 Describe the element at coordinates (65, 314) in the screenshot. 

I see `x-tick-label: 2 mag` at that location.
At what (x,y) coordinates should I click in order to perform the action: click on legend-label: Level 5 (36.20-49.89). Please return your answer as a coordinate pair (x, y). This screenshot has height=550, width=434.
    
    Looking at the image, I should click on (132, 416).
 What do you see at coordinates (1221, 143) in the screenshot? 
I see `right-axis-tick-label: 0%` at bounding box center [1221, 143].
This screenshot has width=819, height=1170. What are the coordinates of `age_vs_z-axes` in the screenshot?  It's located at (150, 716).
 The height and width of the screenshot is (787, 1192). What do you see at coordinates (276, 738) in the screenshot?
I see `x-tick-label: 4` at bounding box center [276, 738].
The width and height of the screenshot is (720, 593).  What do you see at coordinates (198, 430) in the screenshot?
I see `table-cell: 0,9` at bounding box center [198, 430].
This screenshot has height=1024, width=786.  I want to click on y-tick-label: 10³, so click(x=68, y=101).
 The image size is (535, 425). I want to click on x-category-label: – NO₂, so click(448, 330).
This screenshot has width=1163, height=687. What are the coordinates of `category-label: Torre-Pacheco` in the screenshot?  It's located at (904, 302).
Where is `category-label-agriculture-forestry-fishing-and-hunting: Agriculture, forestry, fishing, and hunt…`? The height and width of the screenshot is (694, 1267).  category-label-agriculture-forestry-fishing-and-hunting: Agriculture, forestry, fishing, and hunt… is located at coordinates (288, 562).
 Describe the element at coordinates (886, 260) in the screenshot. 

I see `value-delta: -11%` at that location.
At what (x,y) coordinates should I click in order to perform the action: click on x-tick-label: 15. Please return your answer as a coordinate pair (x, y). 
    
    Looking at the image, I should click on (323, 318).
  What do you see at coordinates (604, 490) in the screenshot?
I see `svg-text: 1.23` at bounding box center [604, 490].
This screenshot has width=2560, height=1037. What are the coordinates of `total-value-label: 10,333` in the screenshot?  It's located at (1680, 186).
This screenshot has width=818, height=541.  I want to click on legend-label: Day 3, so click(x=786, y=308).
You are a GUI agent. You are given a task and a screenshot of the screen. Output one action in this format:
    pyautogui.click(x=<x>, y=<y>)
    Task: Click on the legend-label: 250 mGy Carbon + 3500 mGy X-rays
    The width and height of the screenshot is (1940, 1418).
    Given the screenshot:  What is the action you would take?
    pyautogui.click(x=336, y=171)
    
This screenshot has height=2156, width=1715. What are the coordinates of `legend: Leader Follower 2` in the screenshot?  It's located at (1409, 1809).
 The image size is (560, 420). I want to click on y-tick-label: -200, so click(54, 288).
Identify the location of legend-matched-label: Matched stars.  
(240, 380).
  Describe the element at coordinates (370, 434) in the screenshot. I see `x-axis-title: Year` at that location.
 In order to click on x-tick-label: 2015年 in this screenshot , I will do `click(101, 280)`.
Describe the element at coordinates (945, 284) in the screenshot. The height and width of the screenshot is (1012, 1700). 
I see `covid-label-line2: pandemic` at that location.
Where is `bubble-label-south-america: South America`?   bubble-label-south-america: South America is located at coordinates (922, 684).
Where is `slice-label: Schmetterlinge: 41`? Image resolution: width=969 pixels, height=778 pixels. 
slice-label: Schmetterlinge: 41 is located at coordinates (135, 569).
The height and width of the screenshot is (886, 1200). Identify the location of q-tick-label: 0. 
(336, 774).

* **What the task requires**: Return all of the items above line for line, without changing a single character.

* **Reply to the exercise**:
 Describe the element at coordinates (65, 314) in the screenshot. 

I see `x-tick-label: 2 mag` at that location.
At what (x,y) coordinates should I click in order to perform the action: click on legend-label: Level 5 (36.20-49.89). Please return your answer as a coordinate pair (x, y). This screenshot has height=550, width=434.
    
    Looking at the image, I should click on (132, 416).
 What do you see at coordinates (1221, 143) in the screenshot? 
I see `right-axis-tick-label: 0%` at bounding box center [1221, 143].
This screenshot has width=819, height=1170. What are the coordinates of `age_vs_z-axes` in the screenshot?  It's located at (150, 716).
 The height and width of the screenshot is (787, 1192). What do you see at coordinates (276, 738) in the screenshot?
I see `x-tick-label: 4` at bounding box center [276, 738].
The width and height of the screenshot is (720, 593).  What do you see at coordinates (198, 430) in the screenshot?
I see `table-cell: 0,9` at bounding box center [198, 430].
This screenshot has height=1024, width=786.  I want to click on y-tick-label: 10³, so click(x=68, y=101).
 The image size is (535, 425). I want to click on x-category-label: – NO₂, so click(448, 330).
This screenshot has width=1163, height=687. What are the coordinates of `category-label: Torre-Pacheco` in the screenshot?  It's located at (904, 302).
Where is `category-label-agriculture-forestry-fishing-and-hunting: Agriculture, forestry, fishing, and hunt…`? The height and width of the screenshot is (694, 1267).  category-label-agriculture-forestry-fishing-and-hunting: Agriculture, forestry, fishing, and hunt… is located at coordinates (288, 562).
 Describe the element at coordinates (886, 260) in the screenshot. 

I see `value-delta: -11%` at that location.
At what (x,y) coordinates should I click in order to perform the action: click on x-tick-label: 15. Please return your answer as a coordinate pair (x, y). 
    
    Looking at the image, I should click on (323, 318).
  What do you see at coordinates (604, 490) in the screenshot?
I see `svg-text: 1.23` at bounding box center [604, 490].
This screenshot has width=2560, height=1037. What are the coordinates of `total-value-label: 10,333` in the screenshot?  It's located at (1680, 186).
This screenshot has width=818, height=541.  I want to click on legend-label: Day 3, so click(x=786, y=308).
You are a GUI agent. You are given a task and a screenshot of the screen. Output one action in this format:
    pyautogui.click(x=<x>, y=<y>)
    Task: Click on the legend-label: 250 mGy Carbon + 3500 mGy X-rays
    The width and height of the screenshot is (1940, 1418).
    Given the screenshot:  What is the action you would take?
    pyautogui.click(x=336, y=171)
    
This screenshot has height=2156, width=1715. What are the coordinates of `legend: Leader Follower 2` in the screenshot?  It's located at (1409, 1809).
 The image size is (560, 420). I want to click on y-tick-label: -200, so click(54, 288).
Identify the location of legend-matched-label: Matched stars.  
(240, 380).
  Describe the element at coordinates (370, 434) in the screenshot. I see `x-axis-title: Year` at that location.
 In order to click on x-tick-label: 2015年 in this screenshot , I will do `click(101, 280)`.
Describe the element at coordinates (945, 284) in the screenshot. The height and width of the screenshot is (1012, 1700). 
I see `covid-label-line2: pandemic` at that location.
Where is `bubble-label-south-america: South America`?   bubble-label-south-america: South America is located at coordinates (922, 684).
Where is `slice-label: Schmetterlinge: 41`? Image resolution: width=969 pixels, height=778 pixels. 
slice-label: Schmetterlinge: 41 is located at coordinates (135, 569).
The height and width of the screenshot is (886, 1200). Identify the location of q-tick-label: 0. 
(336, 774).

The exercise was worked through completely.